In Part III of this three-part website series Trojan Coach Gene Kininmonth pays remembrance to USC’s long-time rowing coach.

When USC raced UC Berkeley and UCLA in 1956 the race was so close at the finish post that no one in either the Trojan or Golden Bears shell knew who had won.

Official records obtained from USC Archives reveal Trojan Oarsman Stu Neffeler’s (class of ’58) account of the race:

“After we stopped rowing no one knew the outcome, it was too close. None of us could speak for a few minutes, but I did notice something that told me we had won.

“Hillen and Ebright [Cal’s Coach] followed the race together in a launch. It was afternoon and they were backlit by the sun so all I could see were silhouettes. Hillen wore a baseball hat and Ebright wore something like a fedora and when one tossed the baseball hat in the air and the other pulled down the brim of the fedora I knew we had won.”



USC Men's Rowing Coach Bob Hillen.

Coach Hillen’s Trojans had for the first and only time ever knocked off the giant in both Olympic and collegiate rowing, and in doing so had also beaten Ky Ebright, the most decorated rowing coach in US history.
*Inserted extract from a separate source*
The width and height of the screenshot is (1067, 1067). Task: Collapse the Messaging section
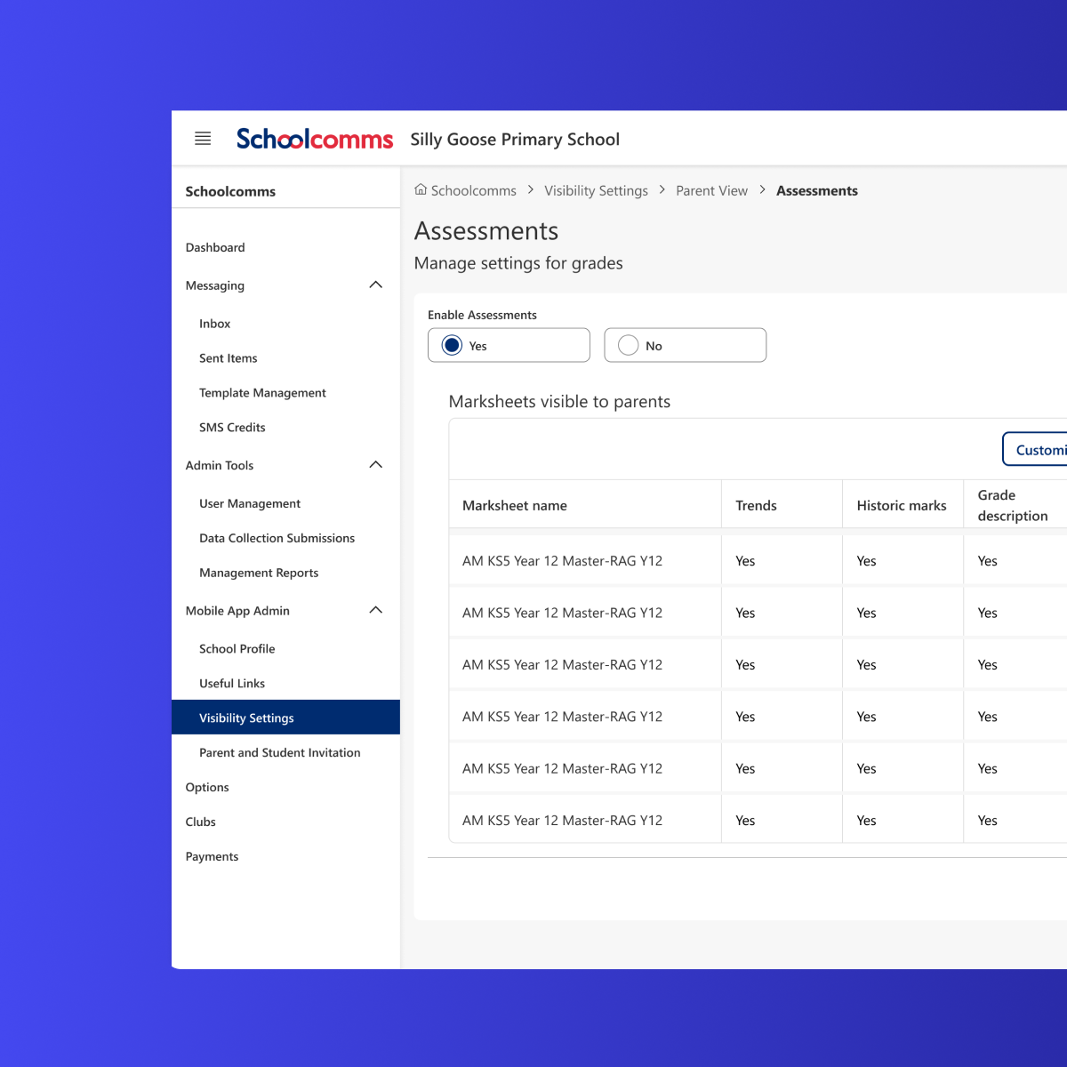(375, 285)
Ebright’s eight-man crews from Cal had won gold for the United States in three of the five previous Olympics.

In beating UCLA, the Trojans continued an unbroken string of victories over the Bruins that had begun in 1953 and would continue until 1961.

Later that same year, one of Hillen’s Trojan Oarsmen, Conn Findlay, would go on to win gold at the 1956 Olympic Games in Melbourne.
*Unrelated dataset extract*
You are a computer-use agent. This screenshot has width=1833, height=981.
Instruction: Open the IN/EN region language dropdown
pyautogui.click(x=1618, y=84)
Bob Hillen was certainly at the height of his game. He would go on to assist in coaching at future Olympic and Pan American Games, but the year 1956 offered indisputable proof that he could take a program from nothing and raise it to the highest echelons of sport.


Coach Hillen accepts an award in honoring USC Men's Crew.

To understand how far Coach Hillen had brought the Trojan Crew one must know the story of how the program was born. Until today, this story has been known by only a handful of men.

In 1948 Julian Wolf, a former UCLA oarsman, was studying law at USC when he decided to start a rowing team for the student body. He enlisted the help of UCLA assistant coach Bob Hillen to provide shells and oars from UCLA for the new Trojan Crew. This much is common knowledge.

But there is more to the story that had never before been revealed by Mr. Wolf until earlier this year at a ceremony to scatter the ashes of the late Coach Hillen and his wife at sea. The service took place on the boat of former oarsman Don Sloper in the presence of son Peter Hillen and former oarsmen Jack Schumacher, Bill Gobbell, James Hoffman, Conn Findlay, and Stu Neffeler. As current coach of the Crew I was also honored to be present.

What few people knew was that at that time UCLA Athletic Department officials, citing the cost of running a program that had no local competition, had just shut down the UCLA Crew. When he was instructed to lock up the facility Bob Hillen was living in the boathouse, unbeknownst to the UCLA administration.

With his passion for the sport, Coach Hillen responded to Mr. Wolf’s call for assistance and welcomed the freshly formed Trojan squad into the UCLA boathouse. The inaugural USC Crew took to the waters of Ballona Creek in UCLA boats and oars but without the distraction of UCLA rowers.

It is an amazing story of irony in which UCLA athletic officials, having determined they could not afford to finance their own rowing program, were actually floating a successful program for their cross-town rivals from Troy.

When USC crews began showing up at regattas, UCLA administrators finally buckled under pressure from former Bruin rowers to ‘reopen’ the boathouse to UCLA students a year later. By then Coach Hillen had taken over the reigns of the Trojan Navy and moved the USC rowing program south to the Port of Los Angeles, where the Crew enjoyed superior rowing conditions with new shells donated by UC Berkeley and oars left over from the 1932 Los Angeles Olympics.


Coach Hillen christens a shell bearing his own name at the Los Angeles Memorial Coliseum.

Coach Hillen grew the program into a powerhouse. The 1950s were certainly the Golden Era for USC Crew and 1956 proved the pinnacle for both the program and its coach.